LGÉ : Vous parlez de l'importance de l'aide des États aux ONG. Par exemple, la France appuie modestement ses ONG. A contrario les

ONG américaines bénéficient de milliards de dollars de la part de leur

gouvernement. Comment comprendre que les ONG restent non

gouvernementales dans cette optique?

J. Z : Si la France appuie encore modestement ses ONG, c’est qu’elle

est l’héritière d’une coopération d’État, elle-même héritière d’un

passé et d’une présence coloniale, dans le domaine médical notamment.

Les États-Unis ont un autre modèle de présence dans les pays en

développement, qui relève davantage du modèle

«confessionnel-missionnaire», dont je parle dans le livre. Je crois que

les ONG américaines «captent» des États-Unis environ 30 % de l’aide

publique au développement. Mais la force des ONG américaines, ce sont

surtout les 250 milliards de dollars que les contribuables américains

donnent chaque année pour toutes sortes de causes charitables.

Les dernières enquêtes sur le financement des ONG françaises tendent à

démontrer que la part de financement privé s’accroît chaque année un

peu plus. Mais il faut insister sur l’effort de marketing réalisé par

les ONG ces dernières années pour augmenter leurs ressources propres et

s’affranchir en partie des financements publics.
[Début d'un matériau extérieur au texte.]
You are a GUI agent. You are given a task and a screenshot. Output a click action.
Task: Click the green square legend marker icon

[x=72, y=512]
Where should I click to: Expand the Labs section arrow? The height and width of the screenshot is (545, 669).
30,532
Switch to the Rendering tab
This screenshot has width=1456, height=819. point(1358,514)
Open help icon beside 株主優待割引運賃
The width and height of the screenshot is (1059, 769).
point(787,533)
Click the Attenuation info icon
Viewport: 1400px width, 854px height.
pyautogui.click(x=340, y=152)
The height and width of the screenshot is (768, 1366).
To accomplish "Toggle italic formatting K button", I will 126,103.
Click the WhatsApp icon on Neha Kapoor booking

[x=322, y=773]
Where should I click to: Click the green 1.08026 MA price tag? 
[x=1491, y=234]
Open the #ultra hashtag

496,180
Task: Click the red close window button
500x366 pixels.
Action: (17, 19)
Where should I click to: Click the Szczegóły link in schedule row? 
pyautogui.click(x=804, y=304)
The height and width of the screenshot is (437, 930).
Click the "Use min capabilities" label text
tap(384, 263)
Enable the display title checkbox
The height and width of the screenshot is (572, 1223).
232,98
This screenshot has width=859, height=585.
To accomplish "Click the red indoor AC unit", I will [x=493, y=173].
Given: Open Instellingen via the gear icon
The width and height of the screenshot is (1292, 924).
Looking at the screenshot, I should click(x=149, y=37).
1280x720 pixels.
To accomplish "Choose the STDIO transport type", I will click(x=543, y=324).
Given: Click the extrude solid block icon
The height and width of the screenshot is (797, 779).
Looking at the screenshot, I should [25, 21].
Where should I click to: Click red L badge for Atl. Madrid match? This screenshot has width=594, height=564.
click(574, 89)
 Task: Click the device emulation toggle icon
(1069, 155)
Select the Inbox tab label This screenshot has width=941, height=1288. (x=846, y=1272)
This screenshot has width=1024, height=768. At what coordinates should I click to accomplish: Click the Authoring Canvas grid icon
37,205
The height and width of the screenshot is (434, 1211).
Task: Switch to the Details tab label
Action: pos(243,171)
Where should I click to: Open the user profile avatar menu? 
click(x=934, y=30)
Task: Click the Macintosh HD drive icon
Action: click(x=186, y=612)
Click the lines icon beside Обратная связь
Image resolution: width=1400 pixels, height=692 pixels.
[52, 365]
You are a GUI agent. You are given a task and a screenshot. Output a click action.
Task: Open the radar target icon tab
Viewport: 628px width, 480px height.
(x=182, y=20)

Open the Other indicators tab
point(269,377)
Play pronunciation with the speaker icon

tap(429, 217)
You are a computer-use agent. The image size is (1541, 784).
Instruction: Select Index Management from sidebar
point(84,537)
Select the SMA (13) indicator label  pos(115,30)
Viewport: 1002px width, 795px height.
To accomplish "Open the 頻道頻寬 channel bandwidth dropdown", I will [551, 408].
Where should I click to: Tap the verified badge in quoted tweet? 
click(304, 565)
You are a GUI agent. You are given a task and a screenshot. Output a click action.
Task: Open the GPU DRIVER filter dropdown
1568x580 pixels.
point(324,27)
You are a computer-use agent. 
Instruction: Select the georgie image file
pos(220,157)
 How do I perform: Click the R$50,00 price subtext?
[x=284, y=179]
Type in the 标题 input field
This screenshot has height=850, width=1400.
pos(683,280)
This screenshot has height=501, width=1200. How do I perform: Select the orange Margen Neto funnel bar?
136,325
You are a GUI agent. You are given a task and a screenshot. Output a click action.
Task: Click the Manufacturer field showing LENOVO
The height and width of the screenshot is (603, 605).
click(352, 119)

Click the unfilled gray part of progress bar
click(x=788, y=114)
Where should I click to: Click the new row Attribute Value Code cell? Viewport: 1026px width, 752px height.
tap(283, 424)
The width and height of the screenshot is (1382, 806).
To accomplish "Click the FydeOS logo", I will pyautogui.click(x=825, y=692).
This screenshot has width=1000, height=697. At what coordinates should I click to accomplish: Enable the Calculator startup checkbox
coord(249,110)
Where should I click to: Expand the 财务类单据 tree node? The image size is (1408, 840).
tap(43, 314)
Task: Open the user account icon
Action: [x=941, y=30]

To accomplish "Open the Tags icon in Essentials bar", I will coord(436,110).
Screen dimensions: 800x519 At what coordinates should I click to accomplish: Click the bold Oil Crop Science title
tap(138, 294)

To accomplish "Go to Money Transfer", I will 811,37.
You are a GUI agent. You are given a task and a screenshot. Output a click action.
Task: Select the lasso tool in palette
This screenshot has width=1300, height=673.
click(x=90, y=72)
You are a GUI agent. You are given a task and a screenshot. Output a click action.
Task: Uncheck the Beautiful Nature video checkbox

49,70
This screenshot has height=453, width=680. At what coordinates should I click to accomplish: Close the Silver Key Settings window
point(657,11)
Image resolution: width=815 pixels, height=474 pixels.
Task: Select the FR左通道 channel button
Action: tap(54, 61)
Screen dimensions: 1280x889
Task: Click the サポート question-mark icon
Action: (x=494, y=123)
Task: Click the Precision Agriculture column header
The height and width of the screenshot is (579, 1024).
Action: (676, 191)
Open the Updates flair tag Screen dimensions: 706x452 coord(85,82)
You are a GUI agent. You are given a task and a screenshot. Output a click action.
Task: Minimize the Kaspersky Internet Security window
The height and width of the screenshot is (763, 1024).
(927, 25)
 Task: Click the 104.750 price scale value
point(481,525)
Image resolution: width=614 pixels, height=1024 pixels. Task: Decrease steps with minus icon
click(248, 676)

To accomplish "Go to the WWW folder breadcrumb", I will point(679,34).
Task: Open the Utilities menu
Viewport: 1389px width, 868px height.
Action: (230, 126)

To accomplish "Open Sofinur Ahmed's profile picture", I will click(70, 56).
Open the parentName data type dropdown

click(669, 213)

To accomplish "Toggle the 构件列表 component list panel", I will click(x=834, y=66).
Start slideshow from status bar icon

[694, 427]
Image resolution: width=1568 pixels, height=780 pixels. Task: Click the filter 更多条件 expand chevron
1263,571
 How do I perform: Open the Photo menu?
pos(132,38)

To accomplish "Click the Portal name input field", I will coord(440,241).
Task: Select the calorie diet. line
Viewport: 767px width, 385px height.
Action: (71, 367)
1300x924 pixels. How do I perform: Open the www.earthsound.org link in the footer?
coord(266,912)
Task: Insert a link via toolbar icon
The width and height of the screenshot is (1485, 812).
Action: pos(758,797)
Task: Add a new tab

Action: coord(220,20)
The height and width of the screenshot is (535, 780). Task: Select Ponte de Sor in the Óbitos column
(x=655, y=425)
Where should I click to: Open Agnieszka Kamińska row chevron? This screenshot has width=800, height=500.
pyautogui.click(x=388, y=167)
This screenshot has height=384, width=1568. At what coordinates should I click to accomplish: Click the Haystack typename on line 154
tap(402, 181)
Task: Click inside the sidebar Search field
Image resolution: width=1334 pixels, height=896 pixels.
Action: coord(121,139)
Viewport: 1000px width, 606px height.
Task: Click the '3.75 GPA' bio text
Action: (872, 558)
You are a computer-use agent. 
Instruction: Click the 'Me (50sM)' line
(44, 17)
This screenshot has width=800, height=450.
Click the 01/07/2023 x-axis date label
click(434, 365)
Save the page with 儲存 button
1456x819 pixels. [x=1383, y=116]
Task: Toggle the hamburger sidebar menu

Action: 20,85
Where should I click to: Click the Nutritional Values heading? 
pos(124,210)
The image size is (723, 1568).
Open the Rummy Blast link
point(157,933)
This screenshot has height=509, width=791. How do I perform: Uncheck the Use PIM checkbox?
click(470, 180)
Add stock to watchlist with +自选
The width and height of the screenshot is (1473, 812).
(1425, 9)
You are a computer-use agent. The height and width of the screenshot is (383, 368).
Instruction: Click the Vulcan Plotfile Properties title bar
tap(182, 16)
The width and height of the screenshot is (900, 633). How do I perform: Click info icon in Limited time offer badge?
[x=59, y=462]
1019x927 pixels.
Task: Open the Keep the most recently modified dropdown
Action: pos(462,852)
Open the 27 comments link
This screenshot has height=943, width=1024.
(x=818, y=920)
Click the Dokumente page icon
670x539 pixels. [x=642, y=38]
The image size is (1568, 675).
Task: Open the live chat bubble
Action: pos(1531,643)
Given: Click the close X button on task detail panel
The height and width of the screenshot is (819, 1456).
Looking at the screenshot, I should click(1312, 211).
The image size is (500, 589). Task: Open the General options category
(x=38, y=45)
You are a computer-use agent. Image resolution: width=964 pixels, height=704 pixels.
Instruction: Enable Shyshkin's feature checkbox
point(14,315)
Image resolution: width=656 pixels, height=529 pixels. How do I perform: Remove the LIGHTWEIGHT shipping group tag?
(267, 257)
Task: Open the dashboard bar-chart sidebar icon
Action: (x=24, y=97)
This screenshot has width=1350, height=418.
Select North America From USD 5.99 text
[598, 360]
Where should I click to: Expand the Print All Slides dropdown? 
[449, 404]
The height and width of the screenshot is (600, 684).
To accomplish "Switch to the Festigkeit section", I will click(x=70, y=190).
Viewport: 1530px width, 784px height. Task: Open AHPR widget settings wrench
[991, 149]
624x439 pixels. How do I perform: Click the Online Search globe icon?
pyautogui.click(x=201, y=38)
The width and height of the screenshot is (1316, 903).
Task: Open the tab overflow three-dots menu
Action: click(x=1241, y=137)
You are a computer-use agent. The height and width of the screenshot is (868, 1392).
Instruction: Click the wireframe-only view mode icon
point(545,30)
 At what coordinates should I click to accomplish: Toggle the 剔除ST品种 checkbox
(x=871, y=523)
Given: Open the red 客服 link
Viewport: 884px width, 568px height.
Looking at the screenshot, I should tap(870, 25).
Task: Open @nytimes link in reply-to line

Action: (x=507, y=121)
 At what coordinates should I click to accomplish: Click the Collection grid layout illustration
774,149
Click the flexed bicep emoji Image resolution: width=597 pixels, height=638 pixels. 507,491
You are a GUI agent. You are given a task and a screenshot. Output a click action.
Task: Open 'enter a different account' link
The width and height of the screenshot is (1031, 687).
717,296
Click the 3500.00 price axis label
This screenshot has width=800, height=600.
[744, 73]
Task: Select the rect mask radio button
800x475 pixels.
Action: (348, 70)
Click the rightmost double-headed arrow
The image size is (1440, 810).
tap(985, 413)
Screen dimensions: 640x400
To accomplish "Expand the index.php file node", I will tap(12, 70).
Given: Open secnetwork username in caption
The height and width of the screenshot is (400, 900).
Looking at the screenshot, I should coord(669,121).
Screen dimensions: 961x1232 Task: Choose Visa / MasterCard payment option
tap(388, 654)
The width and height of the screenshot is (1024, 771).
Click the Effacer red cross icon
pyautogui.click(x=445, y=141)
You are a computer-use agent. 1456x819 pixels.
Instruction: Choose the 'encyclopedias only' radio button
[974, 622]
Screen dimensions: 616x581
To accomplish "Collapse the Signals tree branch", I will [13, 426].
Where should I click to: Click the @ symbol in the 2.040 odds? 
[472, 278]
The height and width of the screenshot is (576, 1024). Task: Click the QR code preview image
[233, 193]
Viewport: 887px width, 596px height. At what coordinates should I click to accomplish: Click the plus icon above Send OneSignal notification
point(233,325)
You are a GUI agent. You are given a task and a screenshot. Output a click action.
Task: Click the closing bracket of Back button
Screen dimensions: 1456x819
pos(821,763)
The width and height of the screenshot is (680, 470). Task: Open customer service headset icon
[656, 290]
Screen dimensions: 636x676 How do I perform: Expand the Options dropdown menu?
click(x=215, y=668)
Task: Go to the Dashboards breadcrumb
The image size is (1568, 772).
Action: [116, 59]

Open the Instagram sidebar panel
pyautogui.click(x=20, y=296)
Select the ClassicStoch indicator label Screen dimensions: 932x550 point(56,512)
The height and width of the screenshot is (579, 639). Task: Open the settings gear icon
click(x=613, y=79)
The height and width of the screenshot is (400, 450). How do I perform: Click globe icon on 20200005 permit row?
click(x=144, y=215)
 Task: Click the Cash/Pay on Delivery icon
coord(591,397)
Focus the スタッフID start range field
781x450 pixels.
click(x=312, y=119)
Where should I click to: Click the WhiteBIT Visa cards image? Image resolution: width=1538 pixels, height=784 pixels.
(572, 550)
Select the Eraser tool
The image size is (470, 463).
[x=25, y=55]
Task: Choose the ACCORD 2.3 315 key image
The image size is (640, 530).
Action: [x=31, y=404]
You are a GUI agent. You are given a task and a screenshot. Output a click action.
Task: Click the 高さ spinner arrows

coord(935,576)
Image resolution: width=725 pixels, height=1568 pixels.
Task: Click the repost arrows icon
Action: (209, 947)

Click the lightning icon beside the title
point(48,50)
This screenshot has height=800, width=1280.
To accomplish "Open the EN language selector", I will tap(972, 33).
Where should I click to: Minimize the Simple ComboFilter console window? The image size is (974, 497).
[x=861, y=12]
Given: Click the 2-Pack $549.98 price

Je crois que ce serait une erreur de considérer qu’une ONG perd son

identité si elle accepte des financements publics. Certaines ONG ont à

cœur de ne pas accepter de financements publics pour préserver leur

indépendance. Je crois que financement public et indépendance sont tout

à fait conciliables. Mais tout dépend, bien sûr, de la nature et du

degré de maturité de la relation entre un État et l’ONG en question.

LGÉ : Pourquoi n'existe-il pas aujourd'hui de centralisation

de toutes les ONG, une «Assemblée internationale des toutes les ONG»

comme vous l'évoquez. Est-ce un manque de volonté ou une impossibilité

logistique?

J. Z : Je ne sais pas s’il faut souhaiter une «centralisation» des ONG.

Ce terme a des accents bureaucratiques que je n’aime pas. Les ONG

offrent précisément l’avantage de contourner certains phénomènes

bureaucratiques. Lorsque j’évoque la perspective d’une «assemblée

mondiale des ONG» c’est pour décrire leur structuration politique, dans

leur travail de plaidoyer international, ainsi que leur insertion dans

le système multilatéral. Je vois dans cette hypothétique «assemblée»

davantage une reconnaissance dans et par le système international qu’un

mécanisme de centralisation et de coordination logistique. Mais tout

cela reste un scénario-fiction bien sûr…

[1]  Joseph Zimet, Les ONG, de nouveaux acteurs pour changer le monde, Éditions Autrement, collection monde d’aujourd’hui, disponible au Québec.